(Stored data)
____
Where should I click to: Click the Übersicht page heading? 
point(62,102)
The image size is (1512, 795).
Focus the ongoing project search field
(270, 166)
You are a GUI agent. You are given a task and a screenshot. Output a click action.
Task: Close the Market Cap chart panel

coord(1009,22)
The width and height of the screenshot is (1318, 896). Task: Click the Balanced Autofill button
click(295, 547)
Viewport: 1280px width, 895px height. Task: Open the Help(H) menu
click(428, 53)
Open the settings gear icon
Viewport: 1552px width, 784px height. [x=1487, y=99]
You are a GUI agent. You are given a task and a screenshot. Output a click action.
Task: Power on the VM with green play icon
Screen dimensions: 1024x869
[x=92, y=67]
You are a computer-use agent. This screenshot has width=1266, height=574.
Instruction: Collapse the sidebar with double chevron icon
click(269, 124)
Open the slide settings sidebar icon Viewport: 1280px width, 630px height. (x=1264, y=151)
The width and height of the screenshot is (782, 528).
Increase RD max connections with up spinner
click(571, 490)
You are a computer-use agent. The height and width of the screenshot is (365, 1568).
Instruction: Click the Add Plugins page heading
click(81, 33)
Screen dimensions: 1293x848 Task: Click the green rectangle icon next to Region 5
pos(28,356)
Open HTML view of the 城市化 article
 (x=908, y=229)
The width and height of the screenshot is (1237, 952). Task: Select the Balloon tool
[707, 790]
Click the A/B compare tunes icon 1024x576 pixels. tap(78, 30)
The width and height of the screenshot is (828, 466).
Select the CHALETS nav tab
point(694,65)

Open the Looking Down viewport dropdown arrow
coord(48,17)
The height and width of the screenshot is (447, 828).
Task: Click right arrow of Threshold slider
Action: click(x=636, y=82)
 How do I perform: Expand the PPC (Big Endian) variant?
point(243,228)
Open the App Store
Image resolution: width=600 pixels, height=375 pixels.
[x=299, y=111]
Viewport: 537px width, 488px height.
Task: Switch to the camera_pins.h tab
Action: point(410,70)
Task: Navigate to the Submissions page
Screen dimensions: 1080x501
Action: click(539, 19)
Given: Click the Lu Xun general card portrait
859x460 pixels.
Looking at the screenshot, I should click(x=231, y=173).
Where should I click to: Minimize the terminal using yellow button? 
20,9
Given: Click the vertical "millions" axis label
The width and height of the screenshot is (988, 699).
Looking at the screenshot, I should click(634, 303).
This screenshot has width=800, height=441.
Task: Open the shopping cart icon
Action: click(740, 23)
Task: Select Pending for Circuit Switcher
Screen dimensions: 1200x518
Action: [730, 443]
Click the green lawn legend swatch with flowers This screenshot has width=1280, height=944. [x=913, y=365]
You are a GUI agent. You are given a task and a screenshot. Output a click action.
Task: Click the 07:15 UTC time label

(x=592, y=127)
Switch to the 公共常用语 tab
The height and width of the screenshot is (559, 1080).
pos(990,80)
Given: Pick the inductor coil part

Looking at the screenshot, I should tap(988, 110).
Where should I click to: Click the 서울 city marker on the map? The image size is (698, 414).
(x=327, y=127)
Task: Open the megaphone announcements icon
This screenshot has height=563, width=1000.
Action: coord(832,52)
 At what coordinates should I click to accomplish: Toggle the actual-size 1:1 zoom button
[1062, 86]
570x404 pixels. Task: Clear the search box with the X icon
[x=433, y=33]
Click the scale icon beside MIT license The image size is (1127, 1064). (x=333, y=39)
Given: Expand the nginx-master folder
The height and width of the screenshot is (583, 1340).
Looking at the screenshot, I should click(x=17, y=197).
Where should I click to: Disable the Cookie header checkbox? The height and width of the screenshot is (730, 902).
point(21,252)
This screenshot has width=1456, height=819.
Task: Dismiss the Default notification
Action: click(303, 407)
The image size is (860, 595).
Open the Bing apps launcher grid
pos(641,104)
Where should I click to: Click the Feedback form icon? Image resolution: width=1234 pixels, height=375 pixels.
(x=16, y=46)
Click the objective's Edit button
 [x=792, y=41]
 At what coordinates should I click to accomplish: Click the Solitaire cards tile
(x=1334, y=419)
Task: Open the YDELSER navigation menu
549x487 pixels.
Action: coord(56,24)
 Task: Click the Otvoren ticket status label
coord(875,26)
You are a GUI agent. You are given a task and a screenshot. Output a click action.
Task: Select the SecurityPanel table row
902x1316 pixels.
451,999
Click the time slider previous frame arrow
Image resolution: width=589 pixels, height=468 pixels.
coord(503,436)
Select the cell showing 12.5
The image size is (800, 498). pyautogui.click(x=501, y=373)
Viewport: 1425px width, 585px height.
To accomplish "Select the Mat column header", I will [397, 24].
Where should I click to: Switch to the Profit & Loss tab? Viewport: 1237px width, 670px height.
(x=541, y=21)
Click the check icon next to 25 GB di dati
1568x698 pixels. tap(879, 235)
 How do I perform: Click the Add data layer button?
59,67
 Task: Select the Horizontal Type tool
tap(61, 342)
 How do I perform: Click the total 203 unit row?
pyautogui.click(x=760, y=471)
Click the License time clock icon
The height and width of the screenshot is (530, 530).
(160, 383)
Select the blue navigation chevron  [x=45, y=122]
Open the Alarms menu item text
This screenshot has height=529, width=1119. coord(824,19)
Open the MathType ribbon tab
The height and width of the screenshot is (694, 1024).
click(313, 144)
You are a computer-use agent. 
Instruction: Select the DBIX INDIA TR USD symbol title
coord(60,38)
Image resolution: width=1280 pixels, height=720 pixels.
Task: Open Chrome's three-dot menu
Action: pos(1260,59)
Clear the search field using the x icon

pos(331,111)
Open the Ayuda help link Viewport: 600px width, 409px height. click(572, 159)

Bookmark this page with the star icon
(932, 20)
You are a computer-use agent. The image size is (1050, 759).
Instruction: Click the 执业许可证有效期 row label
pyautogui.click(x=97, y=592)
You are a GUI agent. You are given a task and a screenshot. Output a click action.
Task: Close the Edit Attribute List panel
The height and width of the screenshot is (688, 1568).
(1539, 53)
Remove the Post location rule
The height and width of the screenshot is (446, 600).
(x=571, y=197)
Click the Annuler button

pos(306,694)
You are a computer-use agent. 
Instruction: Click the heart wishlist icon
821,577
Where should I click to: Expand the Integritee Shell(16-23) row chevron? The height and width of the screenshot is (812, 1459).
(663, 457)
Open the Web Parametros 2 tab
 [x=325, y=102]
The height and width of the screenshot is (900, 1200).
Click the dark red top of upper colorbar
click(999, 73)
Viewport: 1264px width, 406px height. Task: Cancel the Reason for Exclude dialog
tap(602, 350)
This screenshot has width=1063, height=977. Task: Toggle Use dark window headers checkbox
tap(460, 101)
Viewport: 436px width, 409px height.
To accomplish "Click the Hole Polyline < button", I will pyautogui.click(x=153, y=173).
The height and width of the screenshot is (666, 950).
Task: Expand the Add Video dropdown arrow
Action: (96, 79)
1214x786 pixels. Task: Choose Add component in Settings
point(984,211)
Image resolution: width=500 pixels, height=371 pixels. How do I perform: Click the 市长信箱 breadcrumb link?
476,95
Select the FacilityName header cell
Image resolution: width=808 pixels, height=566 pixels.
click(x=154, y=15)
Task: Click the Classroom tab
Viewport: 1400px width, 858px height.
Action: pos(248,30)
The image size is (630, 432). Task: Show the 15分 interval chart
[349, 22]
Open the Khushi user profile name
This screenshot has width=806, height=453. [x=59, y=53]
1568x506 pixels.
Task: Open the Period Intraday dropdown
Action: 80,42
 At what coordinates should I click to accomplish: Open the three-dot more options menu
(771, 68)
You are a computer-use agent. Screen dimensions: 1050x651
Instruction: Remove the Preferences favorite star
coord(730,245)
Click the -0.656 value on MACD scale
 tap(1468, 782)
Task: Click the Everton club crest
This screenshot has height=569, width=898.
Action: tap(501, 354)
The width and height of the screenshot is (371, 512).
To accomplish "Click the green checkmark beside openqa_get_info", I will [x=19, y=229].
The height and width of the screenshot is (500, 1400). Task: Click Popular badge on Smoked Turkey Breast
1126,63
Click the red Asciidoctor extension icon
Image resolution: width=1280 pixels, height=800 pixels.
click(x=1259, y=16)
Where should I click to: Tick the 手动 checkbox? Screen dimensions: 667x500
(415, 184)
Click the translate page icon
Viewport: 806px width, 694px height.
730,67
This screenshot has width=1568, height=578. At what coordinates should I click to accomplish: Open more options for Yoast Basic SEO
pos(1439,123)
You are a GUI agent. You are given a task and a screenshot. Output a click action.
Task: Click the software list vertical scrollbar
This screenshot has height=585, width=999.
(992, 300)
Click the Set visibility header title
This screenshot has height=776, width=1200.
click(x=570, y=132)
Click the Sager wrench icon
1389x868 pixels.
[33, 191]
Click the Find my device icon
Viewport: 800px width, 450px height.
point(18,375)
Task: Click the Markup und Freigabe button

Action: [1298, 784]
____
● About this task
Among the records above, repeat exactly the line with "This screenshot has height=585, width=999.", the line with "Click the Find my device icon", and every line in between, and only those.

● Result for this exercise
This screenshot has height=585, width=999.
(992, 300)
Click the Set visibility header title
This screenshot has height=776, width=1200.
click(x=570, y=132)
Click the Sager wrench icon
1389x868 pixels.
[33, 191]
Click the Find my device icon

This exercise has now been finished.